• Exercise objective
The expected answer is every line from the material below that has the word "Show".

• Available data
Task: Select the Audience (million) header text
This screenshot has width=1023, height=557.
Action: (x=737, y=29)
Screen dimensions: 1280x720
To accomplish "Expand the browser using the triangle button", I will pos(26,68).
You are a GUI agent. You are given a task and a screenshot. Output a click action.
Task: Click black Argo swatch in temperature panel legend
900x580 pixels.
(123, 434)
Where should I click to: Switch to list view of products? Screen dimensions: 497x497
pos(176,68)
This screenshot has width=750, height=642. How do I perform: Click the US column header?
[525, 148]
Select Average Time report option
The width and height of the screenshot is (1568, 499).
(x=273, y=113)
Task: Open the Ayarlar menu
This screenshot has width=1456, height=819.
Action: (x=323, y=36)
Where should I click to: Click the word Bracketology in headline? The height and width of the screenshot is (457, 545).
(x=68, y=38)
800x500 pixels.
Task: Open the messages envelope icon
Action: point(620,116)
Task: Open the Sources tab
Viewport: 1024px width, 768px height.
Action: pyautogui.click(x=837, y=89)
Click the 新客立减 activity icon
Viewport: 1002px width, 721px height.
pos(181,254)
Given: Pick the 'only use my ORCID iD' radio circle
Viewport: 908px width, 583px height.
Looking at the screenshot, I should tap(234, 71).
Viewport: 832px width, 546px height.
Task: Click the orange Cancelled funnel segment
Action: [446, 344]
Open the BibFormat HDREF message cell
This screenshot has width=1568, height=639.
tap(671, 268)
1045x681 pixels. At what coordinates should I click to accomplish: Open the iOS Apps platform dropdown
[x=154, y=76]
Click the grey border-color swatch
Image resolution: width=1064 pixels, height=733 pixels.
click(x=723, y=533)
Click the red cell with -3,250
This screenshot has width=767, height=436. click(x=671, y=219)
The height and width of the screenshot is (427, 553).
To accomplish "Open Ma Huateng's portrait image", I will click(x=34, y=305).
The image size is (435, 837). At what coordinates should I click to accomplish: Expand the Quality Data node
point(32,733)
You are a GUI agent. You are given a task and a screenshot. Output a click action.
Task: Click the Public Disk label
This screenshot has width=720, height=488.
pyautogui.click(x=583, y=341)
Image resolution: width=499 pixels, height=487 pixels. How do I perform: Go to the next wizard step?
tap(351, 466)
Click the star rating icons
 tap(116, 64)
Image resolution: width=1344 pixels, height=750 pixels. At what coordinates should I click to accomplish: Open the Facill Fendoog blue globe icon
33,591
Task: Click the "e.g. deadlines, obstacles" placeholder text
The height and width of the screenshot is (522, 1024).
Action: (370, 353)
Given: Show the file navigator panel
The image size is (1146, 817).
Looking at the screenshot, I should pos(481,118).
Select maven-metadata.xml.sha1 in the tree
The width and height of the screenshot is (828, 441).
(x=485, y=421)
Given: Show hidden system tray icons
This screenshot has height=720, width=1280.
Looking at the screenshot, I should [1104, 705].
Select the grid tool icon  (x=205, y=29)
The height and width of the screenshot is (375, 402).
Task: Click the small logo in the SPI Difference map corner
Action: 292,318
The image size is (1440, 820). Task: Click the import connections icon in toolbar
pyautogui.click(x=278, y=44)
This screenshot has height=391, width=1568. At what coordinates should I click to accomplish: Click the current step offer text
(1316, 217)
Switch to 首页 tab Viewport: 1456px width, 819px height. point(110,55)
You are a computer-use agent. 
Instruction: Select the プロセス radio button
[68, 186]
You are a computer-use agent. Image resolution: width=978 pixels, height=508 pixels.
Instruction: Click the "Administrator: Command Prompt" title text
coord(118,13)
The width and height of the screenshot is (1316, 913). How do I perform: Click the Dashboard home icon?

• Completed exercise
Given: Show the file navigator panel
Given: Show hidden system tray icons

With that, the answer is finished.